A. Heating of cargo due to its properties
Some dry bulk cargoes are prone to heating. Prior to the commencement of loading operations, the Master should seek documents showing
  • the properties of the cargo, such as fat and moisture contents
  • the duration of storage prior to loading.

    If the Master is in any doubt as to the authenticity of the documents, he/she should request assistance from the Company.

    If cargo prone to heating is to be loaded, certain precautions should be taken, such as
  • placing temperature probes vertically and horizontally in the cargo
  • performing daily temperature checks, the results of which should be entered in the logbook or in the relevant ship’s forms.

    If direct reduced iron (DRI) in any form or cargoes with similar properties is to be loaded the Master need to obtain special instructions from the shipper and the Company for the loading and carriage of such a cargo.

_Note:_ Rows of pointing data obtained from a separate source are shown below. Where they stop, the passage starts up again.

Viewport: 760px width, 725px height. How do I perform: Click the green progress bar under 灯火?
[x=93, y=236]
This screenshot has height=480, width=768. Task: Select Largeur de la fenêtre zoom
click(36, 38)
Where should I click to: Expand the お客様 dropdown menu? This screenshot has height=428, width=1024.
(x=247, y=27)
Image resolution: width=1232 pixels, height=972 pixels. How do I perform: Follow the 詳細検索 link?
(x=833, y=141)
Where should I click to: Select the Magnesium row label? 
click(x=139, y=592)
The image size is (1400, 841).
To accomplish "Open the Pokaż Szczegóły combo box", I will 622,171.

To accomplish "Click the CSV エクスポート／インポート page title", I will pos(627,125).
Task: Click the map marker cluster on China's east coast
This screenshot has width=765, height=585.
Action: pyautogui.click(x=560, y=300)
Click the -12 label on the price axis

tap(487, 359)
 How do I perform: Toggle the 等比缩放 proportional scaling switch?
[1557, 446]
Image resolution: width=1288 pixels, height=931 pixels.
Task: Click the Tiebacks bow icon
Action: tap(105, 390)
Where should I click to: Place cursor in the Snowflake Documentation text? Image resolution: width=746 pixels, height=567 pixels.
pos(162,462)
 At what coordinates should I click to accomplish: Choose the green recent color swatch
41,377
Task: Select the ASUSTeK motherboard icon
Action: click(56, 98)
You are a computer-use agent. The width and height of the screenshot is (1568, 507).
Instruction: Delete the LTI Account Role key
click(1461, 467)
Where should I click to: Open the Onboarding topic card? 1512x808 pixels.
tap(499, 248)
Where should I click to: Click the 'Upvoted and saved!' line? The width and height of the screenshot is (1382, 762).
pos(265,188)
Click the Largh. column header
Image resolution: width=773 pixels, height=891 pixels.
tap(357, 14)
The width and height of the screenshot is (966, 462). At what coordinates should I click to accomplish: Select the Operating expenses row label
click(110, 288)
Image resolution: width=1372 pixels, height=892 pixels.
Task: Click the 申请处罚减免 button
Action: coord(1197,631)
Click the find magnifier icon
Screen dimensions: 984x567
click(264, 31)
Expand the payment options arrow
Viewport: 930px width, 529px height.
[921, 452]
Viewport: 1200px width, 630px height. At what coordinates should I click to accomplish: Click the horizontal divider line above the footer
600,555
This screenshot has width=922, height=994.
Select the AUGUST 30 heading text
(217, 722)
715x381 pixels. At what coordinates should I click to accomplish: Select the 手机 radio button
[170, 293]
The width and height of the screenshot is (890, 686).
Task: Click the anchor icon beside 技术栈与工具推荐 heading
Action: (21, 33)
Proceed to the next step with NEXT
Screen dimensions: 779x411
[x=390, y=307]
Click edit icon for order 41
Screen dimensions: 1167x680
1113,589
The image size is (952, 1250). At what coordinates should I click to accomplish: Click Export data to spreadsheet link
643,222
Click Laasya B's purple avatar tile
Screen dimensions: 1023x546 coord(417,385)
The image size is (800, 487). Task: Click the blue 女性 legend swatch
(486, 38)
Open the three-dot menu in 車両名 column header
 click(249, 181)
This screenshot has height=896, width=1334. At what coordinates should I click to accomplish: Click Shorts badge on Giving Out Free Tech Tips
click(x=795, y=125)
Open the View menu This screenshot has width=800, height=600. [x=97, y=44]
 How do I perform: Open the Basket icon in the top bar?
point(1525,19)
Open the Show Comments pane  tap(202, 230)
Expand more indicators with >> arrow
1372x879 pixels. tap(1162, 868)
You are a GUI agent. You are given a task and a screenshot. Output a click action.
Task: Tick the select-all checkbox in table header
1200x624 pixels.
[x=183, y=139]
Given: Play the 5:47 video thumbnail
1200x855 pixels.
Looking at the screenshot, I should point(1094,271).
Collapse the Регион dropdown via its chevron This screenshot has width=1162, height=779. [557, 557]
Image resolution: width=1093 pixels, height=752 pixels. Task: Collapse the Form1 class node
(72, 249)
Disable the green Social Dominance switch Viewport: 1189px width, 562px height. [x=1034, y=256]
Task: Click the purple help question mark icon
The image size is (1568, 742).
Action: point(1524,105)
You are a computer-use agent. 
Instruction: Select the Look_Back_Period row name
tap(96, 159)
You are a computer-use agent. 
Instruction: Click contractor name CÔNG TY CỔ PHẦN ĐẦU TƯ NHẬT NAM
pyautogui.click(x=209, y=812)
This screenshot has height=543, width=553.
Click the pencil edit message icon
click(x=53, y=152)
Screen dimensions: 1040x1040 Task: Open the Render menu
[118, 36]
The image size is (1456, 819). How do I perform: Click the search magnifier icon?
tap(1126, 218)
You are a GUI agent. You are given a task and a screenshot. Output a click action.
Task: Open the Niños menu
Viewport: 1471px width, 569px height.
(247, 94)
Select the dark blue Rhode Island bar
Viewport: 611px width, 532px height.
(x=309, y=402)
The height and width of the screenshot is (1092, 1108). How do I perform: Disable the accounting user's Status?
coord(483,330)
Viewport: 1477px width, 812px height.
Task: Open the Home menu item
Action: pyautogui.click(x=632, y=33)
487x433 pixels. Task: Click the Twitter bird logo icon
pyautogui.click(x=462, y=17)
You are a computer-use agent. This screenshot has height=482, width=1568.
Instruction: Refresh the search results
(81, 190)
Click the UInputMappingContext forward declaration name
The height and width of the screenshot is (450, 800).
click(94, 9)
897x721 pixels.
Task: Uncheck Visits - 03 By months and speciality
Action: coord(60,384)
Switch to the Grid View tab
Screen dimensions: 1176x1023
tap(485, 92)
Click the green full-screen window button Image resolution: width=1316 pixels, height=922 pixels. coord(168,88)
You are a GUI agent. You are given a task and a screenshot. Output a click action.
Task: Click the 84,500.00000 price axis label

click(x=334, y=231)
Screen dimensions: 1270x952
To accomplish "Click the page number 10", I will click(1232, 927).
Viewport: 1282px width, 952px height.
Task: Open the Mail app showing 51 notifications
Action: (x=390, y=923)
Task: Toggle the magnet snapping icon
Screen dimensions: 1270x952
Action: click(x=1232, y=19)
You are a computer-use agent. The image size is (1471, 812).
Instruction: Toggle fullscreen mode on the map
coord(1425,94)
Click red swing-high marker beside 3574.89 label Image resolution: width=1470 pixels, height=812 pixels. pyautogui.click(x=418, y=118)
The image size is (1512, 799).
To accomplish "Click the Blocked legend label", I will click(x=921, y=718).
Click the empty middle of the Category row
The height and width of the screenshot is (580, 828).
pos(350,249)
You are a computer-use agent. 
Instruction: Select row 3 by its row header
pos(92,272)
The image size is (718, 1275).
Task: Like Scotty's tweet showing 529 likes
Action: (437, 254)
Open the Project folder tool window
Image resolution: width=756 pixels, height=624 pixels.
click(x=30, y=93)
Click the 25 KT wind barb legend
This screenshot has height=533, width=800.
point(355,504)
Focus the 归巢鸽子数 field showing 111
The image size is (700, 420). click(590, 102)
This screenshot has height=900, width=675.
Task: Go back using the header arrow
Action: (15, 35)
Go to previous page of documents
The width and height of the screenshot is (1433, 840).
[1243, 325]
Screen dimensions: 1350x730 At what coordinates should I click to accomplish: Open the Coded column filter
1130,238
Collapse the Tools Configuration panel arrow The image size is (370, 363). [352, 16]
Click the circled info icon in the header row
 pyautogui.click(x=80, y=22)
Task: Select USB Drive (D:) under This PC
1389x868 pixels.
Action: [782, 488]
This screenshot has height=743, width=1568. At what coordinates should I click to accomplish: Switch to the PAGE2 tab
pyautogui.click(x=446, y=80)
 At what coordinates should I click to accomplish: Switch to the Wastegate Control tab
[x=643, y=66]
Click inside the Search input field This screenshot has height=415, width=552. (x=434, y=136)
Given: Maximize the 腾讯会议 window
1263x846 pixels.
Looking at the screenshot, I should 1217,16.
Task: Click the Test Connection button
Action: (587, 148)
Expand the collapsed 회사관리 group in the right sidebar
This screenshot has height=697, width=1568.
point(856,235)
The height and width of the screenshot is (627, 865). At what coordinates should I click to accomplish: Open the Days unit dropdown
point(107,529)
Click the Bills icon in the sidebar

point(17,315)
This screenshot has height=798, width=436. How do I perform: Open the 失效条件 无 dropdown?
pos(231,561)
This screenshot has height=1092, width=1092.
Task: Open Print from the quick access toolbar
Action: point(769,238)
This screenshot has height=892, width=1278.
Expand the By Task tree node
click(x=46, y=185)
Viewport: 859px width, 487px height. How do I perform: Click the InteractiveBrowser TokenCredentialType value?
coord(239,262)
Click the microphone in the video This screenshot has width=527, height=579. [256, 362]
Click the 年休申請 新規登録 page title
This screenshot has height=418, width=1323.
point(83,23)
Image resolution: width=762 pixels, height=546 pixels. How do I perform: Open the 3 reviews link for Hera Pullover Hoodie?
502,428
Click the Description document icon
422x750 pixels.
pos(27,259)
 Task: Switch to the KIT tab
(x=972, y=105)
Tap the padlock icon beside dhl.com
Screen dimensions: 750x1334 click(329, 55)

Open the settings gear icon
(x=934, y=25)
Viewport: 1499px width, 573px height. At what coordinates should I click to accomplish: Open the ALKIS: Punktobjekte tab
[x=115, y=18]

    For details please refer to
  • Gard News 178, Understanding the different direct reduced iron products, and
  • Gard Loss Prevention Circular No. 07-03: The dangers of carrying Direct Reduced Iron (DRI).

    B. Heating of cargo stowed on or near fuel tanks
    For details please refer to Gard News 176, Major cargo claims analysis – Dry bulk and unitised cargo.

    When loading a dry bulk cargo the Master should agree the distribution of the cargo with the Chief Engineer to prevent the cargo heating or being damaged due to heating of bunker oil tanks below or adjacent to the cargo compartments. If, nevertheless, bunkers need to be heated, the calibrated temperature sensors will need constant monitoring. If possible, sheathing insulation should also be used.

    Calibrated temperature monitoring recorder, steam heating lines and other equipment in the engine room need to be in proper working condition and need to be checked frequently.